Голоса то появлялись, то исчезали, но тут чудище шлёпнуло себя по животу, и всё разом смолкло.
«О, ужас! Сколько же вас в этом проклятом чреве!» – подумал Якоб и опрометью кинулся вон. Одним махом он миновал лестницу и галерею, но, сев в гондолу, задумался.
Внутренний голос, принадлежавший Пупу-учёному, звал в лабораторию – исследовать образ лимона и подтвердить или опровергнуть подозрения насчёт мага. Голос Пупа-влюблённого требовал мчаться в рощу и убедиться, что с любимой всё в порядке. Второй голос был звонче и снова разбудил сомнения и обиды, направившие хозяина по третьему пути, и он полетел по чернильному следу.
След петлял вправо-влево, то набирая высоту, то спускаясь вниз, словно чьё-то нехорошее звучание скакало по эфиру голодной блохой. И удивлению Якоба не было предела, когда, пронзив восьмой и девятый слои «пустоты», пунктир привёл к штольням, где он накануне пировал в компании минеральных фей. Выходило, похититель колокольчика был с ним в одном месте и в одно время.
Устланные серебристыми шкурами горных козлов, уютные пещерки нимф оказались пусты, и Пупу пришлось идти в глубину горы одному. Следуя всё ниже, он с беспомощной тоской отмечал, как заново оживает в пятке подозрительный шаманский варган. И почти сразу из боковой галереи послышалось низкое горловое пение и дробный железный стук.
Заслоняя мастеров, вокруг наковальни стояли все вчерашние чаровницы – стройные силуэты были отчётливо видны в свете пылающего горна. Тут молот бить перестал, и в гроте воцарилась тишина.

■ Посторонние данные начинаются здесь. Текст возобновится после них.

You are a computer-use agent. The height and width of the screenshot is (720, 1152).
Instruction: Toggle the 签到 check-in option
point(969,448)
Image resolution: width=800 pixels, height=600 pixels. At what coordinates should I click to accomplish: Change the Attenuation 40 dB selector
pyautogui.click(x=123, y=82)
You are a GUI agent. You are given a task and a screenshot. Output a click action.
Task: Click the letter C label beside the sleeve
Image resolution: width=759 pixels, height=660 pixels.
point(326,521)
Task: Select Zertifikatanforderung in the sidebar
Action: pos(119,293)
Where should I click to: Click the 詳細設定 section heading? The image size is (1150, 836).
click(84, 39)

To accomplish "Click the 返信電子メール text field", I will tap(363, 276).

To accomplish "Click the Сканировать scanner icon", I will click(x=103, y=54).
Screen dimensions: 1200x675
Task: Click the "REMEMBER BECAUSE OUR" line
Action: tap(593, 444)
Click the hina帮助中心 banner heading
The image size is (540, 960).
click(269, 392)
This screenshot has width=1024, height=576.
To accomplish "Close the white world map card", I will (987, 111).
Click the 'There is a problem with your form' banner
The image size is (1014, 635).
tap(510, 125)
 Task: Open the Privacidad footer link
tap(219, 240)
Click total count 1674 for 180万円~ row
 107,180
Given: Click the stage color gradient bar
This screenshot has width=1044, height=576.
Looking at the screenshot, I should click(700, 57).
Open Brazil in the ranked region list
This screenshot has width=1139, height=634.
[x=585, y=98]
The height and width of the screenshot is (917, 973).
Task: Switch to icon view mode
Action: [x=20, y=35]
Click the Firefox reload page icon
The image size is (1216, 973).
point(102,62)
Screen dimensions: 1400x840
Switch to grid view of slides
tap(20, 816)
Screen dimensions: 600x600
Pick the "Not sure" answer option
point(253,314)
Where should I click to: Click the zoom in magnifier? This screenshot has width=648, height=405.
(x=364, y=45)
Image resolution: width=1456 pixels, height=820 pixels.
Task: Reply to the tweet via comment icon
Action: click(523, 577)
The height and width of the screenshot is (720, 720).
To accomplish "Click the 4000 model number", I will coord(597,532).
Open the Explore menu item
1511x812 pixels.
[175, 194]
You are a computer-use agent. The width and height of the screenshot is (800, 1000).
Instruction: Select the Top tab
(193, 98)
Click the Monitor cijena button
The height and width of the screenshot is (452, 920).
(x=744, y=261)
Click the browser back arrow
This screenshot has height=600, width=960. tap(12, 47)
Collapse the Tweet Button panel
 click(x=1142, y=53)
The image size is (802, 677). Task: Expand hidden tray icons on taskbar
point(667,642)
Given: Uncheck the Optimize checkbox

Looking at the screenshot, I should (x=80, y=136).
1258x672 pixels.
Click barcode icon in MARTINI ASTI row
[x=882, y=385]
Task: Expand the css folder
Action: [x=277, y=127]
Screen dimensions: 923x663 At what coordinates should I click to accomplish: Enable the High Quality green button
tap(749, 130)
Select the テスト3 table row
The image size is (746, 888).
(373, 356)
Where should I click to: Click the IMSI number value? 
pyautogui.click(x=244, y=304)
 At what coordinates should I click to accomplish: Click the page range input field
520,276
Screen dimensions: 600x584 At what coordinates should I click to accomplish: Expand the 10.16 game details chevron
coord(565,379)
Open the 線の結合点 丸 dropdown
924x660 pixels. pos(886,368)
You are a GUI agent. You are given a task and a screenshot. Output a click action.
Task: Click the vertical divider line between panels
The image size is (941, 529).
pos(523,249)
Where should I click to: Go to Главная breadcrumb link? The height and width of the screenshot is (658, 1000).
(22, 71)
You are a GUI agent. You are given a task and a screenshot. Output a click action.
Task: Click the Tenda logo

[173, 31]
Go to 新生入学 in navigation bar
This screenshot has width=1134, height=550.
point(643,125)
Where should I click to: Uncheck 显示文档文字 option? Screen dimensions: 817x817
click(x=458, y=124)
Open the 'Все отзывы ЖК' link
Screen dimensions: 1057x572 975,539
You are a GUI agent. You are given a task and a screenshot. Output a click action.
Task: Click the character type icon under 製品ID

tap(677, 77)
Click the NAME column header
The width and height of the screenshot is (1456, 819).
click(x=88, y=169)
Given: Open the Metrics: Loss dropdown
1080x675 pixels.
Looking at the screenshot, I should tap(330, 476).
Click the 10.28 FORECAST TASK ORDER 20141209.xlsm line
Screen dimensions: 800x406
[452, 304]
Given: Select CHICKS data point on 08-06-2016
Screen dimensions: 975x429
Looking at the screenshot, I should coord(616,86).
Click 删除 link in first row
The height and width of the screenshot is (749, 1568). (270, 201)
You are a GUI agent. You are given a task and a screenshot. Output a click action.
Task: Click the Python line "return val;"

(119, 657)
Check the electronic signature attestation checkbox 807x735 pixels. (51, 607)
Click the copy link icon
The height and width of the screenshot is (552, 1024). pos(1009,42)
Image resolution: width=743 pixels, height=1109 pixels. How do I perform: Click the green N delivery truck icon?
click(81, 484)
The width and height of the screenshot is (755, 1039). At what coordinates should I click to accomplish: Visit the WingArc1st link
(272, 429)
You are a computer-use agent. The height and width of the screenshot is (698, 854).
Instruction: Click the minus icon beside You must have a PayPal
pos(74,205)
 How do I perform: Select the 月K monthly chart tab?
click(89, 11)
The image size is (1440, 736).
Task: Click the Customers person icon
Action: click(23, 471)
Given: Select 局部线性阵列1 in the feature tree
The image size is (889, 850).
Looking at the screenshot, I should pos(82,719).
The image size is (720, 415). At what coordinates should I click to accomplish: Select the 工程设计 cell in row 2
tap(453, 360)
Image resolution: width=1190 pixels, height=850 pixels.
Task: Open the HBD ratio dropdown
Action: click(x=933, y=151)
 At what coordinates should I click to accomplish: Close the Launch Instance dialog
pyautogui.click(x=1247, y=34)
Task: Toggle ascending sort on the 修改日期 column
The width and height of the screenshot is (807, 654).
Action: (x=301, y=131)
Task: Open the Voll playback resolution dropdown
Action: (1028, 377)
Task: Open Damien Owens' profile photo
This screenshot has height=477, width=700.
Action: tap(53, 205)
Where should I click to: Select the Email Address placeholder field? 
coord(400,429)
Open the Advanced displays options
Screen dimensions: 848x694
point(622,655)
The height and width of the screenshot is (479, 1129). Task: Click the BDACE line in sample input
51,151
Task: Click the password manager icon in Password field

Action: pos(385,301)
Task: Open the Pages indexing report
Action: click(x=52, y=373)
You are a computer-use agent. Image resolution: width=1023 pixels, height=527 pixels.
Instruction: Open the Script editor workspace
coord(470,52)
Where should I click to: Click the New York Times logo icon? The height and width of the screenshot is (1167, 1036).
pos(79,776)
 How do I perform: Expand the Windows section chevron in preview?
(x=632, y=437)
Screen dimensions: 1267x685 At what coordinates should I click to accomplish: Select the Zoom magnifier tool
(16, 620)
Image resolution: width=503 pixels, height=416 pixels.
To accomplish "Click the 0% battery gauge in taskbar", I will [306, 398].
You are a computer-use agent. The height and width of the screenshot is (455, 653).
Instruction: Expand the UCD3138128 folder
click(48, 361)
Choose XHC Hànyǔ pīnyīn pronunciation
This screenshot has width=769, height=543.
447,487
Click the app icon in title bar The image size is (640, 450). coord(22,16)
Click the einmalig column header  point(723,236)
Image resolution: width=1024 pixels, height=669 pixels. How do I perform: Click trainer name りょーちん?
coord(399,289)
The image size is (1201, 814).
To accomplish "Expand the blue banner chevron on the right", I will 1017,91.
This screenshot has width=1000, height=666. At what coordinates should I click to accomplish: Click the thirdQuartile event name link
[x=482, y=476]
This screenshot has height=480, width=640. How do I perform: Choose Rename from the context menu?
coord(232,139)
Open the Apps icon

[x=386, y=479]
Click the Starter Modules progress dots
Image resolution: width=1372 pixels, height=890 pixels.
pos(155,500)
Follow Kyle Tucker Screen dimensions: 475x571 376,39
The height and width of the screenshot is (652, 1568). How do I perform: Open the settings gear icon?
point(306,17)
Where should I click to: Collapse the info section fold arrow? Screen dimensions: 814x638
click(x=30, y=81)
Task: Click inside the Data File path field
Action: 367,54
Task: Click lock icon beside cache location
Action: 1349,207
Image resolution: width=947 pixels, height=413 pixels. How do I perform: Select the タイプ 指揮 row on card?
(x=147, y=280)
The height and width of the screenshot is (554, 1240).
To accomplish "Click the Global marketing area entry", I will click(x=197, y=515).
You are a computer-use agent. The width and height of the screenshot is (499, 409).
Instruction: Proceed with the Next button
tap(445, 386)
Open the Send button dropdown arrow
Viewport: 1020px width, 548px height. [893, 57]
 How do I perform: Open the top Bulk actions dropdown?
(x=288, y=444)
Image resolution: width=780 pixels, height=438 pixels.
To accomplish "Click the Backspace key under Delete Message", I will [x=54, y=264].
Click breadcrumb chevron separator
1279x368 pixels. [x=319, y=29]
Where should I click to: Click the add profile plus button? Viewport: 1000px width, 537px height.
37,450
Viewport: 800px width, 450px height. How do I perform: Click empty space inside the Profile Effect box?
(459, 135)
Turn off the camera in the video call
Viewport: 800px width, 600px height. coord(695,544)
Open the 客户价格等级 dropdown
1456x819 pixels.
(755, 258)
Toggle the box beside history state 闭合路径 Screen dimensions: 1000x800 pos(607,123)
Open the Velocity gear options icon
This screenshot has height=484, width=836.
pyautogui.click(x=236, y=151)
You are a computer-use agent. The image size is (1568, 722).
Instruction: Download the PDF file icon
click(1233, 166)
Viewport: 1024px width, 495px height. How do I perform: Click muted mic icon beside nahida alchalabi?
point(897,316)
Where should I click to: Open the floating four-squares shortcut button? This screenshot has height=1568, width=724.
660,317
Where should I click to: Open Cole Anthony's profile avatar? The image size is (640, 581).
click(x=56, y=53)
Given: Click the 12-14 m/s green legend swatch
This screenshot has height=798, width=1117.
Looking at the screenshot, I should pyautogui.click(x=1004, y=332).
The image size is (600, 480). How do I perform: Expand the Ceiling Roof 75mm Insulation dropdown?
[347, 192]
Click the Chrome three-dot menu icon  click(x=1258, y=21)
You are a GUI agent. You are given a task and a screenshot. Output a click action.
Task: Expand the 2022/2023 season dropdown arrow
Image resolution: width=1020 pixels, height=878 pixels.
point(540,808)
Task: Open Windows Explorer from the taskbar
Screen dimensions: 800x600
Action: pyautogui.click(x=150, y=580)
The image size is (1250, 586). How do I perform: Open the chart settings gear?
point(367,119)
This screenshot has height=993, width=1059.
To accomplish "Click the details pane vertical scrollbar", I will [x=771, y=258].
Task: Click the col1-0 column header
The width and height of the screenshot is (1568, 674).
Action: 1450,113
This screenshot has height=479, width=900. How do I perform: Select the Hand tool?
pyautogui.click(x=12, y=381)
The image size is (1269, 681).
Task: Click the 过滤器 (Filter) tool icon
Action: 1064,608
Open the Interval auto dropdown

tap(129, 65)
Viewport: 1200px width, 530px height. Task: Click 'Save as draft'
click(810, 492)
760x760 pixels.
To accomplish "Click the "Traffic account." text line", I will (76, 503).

– Ле-е-епта! – раздался низкий, дребезжащий голос, шедший то ли из кузнечных мехов, то ли из его пятки.
– Твоя-я-я-я ле-е-епта! – тонким писком потребовал другой голосок.
Нимфы обернулись, узнали гостя.
– Он уже внёс свою лепту, – нимфа-малахит приблизилась, строя профессору каменные глазки.
В темноте ухнуло, и гулкий удар разбросал по полу золотые, медленно гаснущие огни. Девы окружили Пупа со всех сторон, вывели из грота в просторную галерею.
– Нам было весело с тобой, – сказала чаровница-агат.
– Да, дружок, было очень недурно, – красавица-малахит обнимала его, как старого знакомого.
– Только вчера ты был красивее, – заметила сестрица-гранат.
Пуп не знал, как сказать, что его сердце ограблено, и это сделал кто-то из присутствующих здесь.
– Вы не видели серебряный колокольчик? – спросил он и страшно смутился.
– Ты шутишь? – красавицы удивлённо подняли брови.
– О, нет, это жизненно важно!
– Ну, а если и видели? – спросила нимфа-рубин.
– Но у кого, где?
– А зачем он тебе? – спросили они в один голос.
Якоб обвёл взглядом ангельские лица с каменными глазами.
– Тот, у кого этот колокольчик, – мой враг! – сказал, чувствуя, как его бросает то в жар, то в холод.
– Вот так-так! – девы переглянулись. – Ты не помнишь, что было вчера?
– Не-е-ет, – раззуделся в пятке железный крючок.
Нимфа-малахит сняла объятия, отступая к сёстрам.
– Прошу, скажите, кто это был! – взмолился Якоб. – Это жизненно важно!
– Если жизненно, так и быть, скажем, – красавицы встали полумесяцем. – Это был ты!